Weather at Mount Everest: What Most People Get Wrong

Weather at Mount Everest: What Most People Get Wrong

You’ve seen the photos. A long line of climbers, bundled in neon down suits, shuffling toward a jagged peak under a sky so blue it looks fake. It looks peaceful, almost. But honestly? That’s a lie. Or at least, it’s a very specific, tiny slice of the truth.

The weather at Mount Everest isn't just "cold." That's like saying the sun is "bright." It is a chaotic, vertical battlefield where the atmosphere literally runs out of air.

If you’re standing at the summit, you’re poking your head into the troposphere’s attic. This is where the jet stream lives—a screaming river of air that can hit speeds of 175 mph. That’s Category 5 hurricane force. At 29,000 feet, those winds don't just blow; they roar like a fleet of 747s taking off next to your ear.

The Myth of the "Sunny" Mountain

Most people think climbers just wait for a sunny day. Kinda true, but mostly not. You can have a perfectly clear, sunny day on Everest and still die of exposure in minutes because the wind is stripped-off the jet stream.

What climbers actually wait for is a "window."

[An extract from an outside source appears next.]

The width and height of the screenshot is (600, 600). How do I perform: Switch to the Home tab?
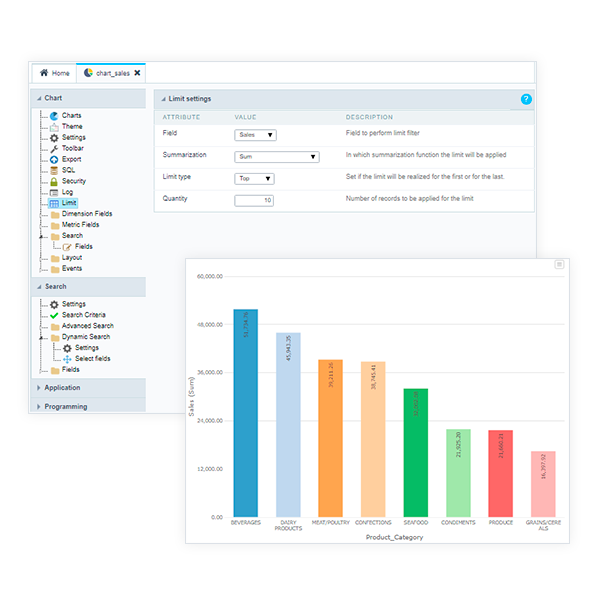pyautogui.click(x=55, y=73)
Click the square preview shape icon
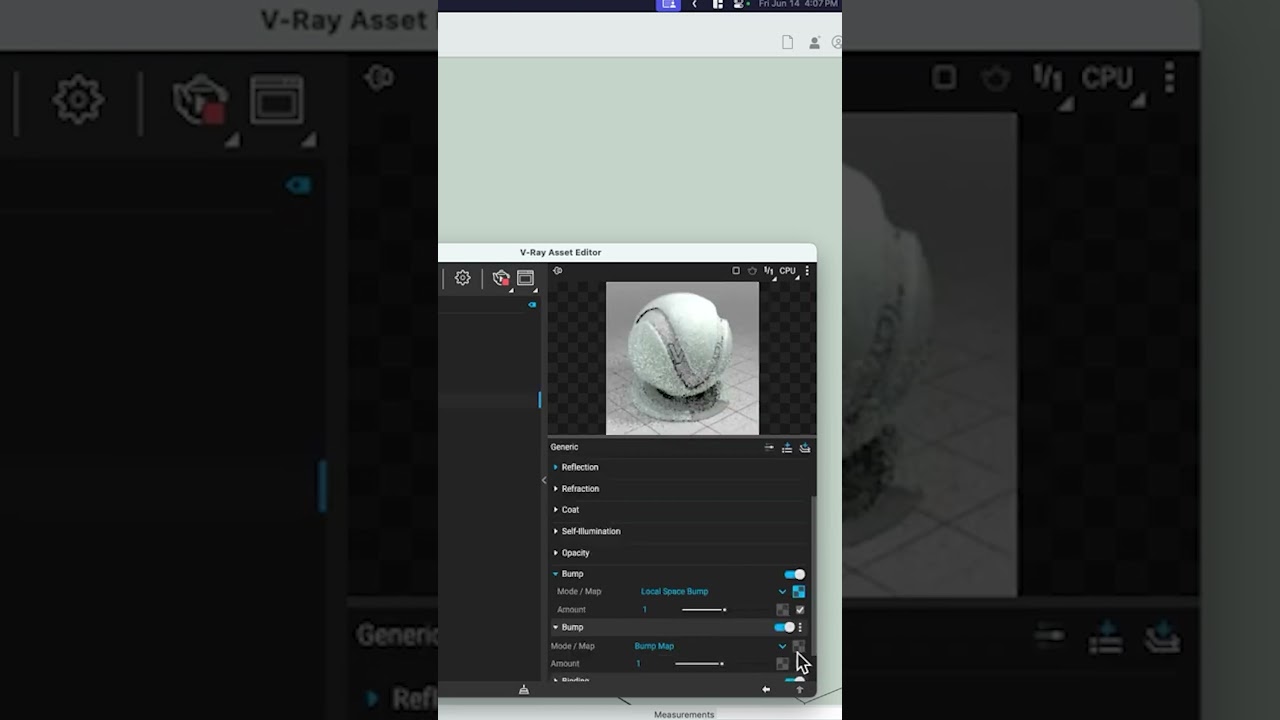 735,270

This window usually opens in late May. Why? Because the massive heat building up over the Indian subcontinent pushes the jet stream north, away from the peak, for a few precious days. If that shift doesn't happen, nobody summits. Period.

In May 2026, for instance, we're seeing a weirdly stable start. Right now, the high temperature at the summit is hovering around -15°F. That sounds brutal, right? For Everest, that’s basically tropical. During the winter, it’s common for the mercury to dive to -76°F. At those temperatures, plastic turns brittle and breaks. Steel feels like it’s burning your skin.

Why the Wind is the Real Killer

Temperature is one thing. Wind chill is the real monster.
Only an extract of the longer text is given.